The next morning the fog still lay heavy, but the captain took me out in his boat on an exploring expedition, and we found the remains of the old English fort on Point St. Joseph's. All around was so wholly unmarked by anything but stress of wind and weather, the shores of these islands and their woods so like one another, wild and lonely, but nowhere rich and majestic, that there was some charm, in the remains of the garden, the remains even of chimneys and a pier. They gave feature to the scene.

Here I gathered many flowers, but they were the same as at Mackinaw.

The captain, though he had been on this trip hundreds of times, had never seen this spot, and never would but for this fog, and his desire to entertain me. He presented a striking instance how men, for the sake of getting a living, forget to live. It is just the same in the most romantic as the most dull and vulgar places. Men get the harness on so fast, that they can never shake it off, unless they guard against this danger from the very first. In Chicago, how many men live who never find time to see the prairies, or learn anything unconnected with the business of the day, or about the country they are living in!
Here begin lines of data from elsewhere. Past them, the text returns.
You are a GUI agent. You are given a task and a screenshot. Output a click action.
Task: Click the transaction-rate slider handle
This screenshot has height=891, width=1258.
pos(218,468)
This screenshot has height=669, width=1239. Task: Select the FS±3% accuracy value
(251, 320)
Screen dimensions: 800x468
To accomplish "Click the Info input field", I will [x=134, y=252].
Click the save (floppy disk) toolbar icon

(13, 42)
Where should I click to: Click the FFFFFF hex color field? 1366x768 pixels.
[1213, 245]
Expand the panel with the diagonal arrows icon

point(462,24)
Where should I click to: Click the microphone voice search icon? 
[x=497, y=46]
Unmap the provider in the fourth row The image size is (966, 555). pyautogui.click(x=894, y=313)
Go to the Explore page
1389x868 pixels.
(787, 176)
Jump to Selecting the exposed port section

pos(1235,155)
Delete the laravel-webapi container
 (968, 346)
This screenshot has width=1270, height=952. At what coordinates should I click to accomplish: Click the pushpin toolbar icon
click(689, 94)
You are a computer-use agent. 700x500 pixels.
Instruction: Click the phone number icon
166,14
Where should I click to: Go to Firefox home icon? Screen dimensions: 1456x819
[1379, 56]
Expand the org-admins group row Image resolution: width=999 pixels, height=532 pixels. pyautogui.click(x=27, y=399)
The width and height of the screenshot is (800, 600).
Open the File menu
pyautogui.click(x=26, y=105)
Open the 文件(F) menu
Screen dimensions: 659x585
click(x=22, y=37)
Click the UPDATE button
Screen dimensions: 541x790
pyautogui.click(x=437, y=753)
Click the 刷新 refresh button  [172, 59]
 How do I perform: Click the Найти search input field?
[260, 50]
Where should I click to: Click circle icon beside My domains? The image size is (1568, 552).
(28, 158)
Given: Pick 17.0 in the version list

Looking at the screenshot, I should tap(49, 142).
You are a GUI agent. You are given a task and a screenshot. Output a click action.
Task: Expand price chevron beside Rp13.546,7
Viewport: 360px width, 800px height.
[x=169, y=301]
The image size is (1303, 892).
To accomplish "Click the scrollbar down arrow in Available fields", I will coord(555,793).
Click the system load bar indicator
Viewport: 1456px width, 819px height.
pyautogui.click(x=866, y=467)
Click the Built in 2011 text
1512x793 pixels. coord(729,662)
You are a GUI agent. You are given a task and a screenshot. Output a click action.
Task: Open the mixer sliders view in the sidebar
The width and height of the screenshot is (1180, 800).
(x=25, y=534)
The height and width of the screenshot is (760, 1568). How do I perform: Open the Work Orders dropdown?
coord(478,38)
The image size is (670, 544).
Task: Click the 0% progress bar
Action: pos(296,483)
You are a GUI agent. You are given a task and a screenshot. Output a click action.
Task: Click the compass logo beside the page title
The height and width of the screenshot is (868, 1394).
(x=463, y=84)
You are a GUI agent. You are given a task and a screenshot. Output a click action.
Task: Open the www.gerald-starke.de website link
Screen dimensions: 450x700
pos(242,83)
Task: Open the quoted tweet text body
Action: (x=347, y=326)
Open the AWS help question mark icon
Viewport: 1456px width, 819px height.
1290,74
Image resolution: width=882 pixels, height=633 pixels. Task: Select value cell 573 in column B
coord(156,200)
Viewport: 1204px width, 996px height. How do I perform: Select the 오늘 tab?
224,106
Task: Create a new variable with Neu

So this captain, a man of strong sense and good eyesight, rarely found time to go off the track or look about him on it. He lamented, too, that there had been no call which, induced him to develop his powers of expression, so that he might communicate what he had seen for the enjoyment or instruction of others.

This is a common fault among the active men, the truly living, who could tell what life is. It should not be so. Literature should not be left to the mere literati,—eloquence to the mere orator; every Cæsar should be able to write his own commentary. We want a more equal, more thorough, more harmonious development, and there is nothing to hinder the men of this country from it, except their own supineness, or sordid views.

When the weather did clear, our course up the river was delightful. Long stretched before us the island of St. Joseph's, with its fair woods of sugar-maple. A gentleman on board, who belongs to the Fort at the Sault, said their pastime was to come in the season of making sugar, and pass some time on this island,—the days at work, and the evening in dancing and other amusements. Work of this kind done in the open air, where everything is temporary, and every utensil prepared on the spot, gives life a truly festive air. At such times, there is labor and no care,—energy with gayety, gayety of the heart.

I think with the same pleasure of the Italian vintage, the Scotch harvest-home, with its evening dance in the barn, the Russian cabbage-feast even, and our huskings and hop-gatherings. The hop-gatherings, where the groups of men and girls are pulling down and filling baskets with the gay festoons, present as graceful pictures as the Italian vintage.

How pleasant is the course along a new river, the sight of new shores! like a life, would but life flow as fast, and upbear us with as full a stream. I hoped we should come in sight of the rapids by daylight; but the beautiful sunset was quite gone, and only a young moon trembling over the scene, when we came within hearing of them.

I sat up long to hear them merely. It was a thoughtful hour. These two days, the 29th and 30th of August, are memorable in my life; the latter is the birthday of a near friend. I pass them alone, approaching Lake Superior; but I shall not enter into that truly wild and free region; shall not have the canoe voyage, whose daily adventure, with the camping out at night beneath the stars, would have given an interlude of such value to my existence. I shall not see the Pictured Rocks, their chapels and urns. It did not depend on me; it never has, whether such things shall be done or not.